私は突然の問いに少しびっくりしながらも正直に読んでいないことを告げ、「なぜですか?」と聞き返しました。
『人間の条件』が、戦争を主題にしたものであることは知っていたので、少々身構えてしまったのですが、おじさんは「主人公の女性に感じが似ているから。」と話し、「××サン、あれは読んだ方がいいですよ。」と変わらぬ穏やかな口調で答えてくれました。

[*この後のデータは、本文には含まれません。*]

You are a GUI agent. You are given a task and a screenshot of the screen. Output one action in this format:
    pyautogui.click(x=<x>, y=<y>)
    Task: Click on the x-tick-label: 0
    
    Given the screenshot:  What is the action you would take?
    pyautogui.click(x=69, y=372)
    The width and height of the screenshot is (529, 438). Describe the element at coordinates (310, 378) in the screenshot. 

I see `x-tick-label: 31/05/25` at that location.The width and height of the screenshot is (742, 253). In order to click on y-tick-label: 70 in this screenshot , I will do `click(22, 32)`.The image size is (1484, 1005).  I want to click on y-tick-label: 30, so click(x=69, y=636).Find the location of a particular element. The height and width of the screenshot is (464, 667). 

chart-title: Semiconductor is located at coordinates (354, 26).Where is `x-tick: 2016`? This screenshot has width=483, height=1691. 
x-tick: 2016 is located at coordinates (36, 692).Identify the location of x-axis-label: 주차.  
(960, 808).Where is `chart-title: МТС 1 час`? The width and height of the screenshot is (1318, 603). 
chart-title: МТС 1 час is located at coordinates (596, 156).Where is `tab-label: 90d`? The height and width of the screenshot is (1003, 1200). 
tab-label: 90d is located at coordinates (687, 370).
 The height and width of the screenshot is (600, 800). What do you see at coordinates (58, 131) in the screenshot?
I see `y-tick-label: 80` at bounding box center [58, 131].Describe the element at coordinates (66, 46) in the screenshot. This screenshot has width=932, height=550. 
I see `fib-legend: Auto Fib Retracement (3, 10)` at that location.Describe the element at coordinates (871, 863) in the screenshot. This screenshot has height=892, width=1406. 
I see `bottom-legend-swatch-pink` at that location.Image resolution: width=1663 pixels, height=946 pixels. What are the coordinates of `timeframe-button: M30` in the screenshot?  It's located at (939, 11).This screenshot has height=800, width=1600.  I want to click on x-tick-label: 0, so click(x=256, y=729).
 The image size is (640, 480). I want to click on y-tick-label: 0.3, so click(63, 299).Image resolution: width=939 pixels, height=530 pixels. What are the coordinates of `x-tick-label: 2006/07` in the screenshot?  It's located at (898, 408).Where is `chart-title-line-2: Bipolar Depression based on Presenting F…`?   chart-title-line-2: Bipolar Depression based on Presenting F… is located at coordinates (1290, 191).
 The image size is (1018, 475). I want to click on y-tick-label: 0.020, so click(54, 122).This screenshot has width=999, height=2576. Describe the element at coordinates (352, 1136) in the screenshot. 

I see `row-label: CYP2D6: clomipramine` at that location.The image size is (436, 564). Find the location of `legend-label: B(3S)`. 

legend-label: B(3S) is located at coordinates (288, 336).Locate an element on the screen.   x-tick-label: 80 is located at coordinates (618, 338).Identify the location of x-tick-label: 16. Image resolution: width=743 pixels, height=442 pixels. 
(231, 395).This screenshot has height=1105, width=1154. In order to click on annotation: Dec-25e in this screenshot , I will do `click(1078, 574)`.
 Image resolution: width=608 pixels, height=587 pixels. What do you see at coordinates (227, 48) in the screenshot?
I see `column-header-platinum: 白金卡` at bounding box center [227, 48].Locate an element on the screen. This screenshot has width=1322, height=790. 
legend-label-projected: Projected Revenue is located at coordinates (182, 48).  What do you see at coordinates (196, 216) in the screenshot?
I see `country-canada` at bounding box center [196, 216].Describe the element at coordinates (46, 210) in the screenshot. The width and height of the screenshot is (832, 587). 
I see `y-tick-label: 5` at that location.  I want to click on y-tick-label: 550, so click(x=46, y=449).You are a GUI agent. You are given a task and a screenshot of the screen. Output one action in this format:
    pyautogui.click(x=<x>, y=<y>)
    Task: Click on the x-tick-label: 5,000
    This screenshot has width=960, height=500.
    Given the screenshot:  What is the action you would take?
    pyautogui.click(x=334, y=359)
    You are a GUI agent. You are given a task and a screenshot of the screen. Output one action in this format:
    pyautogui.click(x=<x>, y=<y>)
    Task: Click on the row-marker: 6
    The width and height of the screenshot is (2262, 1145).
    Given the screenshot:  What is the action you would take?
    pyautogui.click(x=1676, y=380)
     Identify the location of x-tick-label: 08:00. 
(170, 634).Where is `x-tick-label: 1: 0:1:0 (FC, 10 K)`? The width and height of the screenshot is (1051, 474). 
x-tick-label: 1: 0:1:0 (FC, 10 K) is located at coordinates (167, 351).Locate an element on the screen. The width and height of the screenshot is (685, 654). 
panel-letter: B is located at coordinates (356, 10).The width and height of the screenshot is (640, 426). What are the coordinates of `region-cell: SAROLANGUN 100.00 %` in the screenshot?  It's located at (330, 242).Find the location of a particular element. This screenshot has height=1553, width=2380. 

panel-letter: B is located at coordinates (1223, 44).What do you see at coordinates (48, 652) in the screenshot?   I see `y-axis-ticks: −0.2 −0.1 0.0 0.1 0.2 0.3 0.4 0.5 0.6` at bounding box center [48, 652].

おじさんはきっと戦争の残酷さや悲惨さを知ってほしいという思いからだったと思いますが、内容はさておき、昭和芸能デスクの私としては、この本が映画化されたときに、主人公の女性(正確には主人公の妻)を誰が演じたのかが気になりました。
後で調べたところ、その役は新珠三千代であることがわかり、こっそりひとり嬉しくなりました。私が持つ新珠三千代のイメージが、きちんとした感じの女優さんというものだったからです。
もちろん似ても似つきませんが、古典的なものとして持たれる日本人女性のよいイメージであるように思われました。
夏が来るとおじさんとのそんな会話を思い出します。

外国で暮らすと、何とはなしに日本とか日本人であることをそれまでよりも意識して、日本の文化や風習を大切にしたり、日本人のよさを大事にしようと思ったり、日本のことが前より大切に思えて守りたくなるものかもしれません。
外から眺めて改めて思った日本のよさは、何事につけて全般的にきちんとしていることです。
韓国人にもよく日本の街はきれいだと褒められましたし、ロシアの留学生は日本のカメラは性能がいいといっていました。
アメリカからの留学生も私が家から持ってきたものを見て、日本のものはカワイイと羨ましがっていました。

一方、8年ほど前にハンガリーへ行った時、ブタペストの中心街のロータリーを囲む建物のひとつに、韓国大手企業の広告看板がどんと目立つ所に立っていました。
7年前に留学から帰ってまず驚いたのは、大阪市内の市バスがこれまた韓国大手企業の車体全面広告になっていたことです。
韓国企業はあちこち世界へ進出しているのだなと実感しました。
ニュースを見ていると、テレビなどの電化製品や新幹線、将棋や囲碁の世界まで日本が得意だったものがどんどん追い抜かされているような気もします。

海外へ行くたびに、やっぱり日本はいいなあと思うものの、このところの状況を見るにつけ、だんだん寂しい気持ちになるのは私だけでしょうか。
社会全体からきちんとさが徐々に失われ、冒頭で話した韓国のパワフルさもなければ、思いやりや実行力も薄れてしまっているように見えます。
なんとか日本のよさである「きちんと」を実践して、良い結果が出てくるのを期待したい今日この頃です。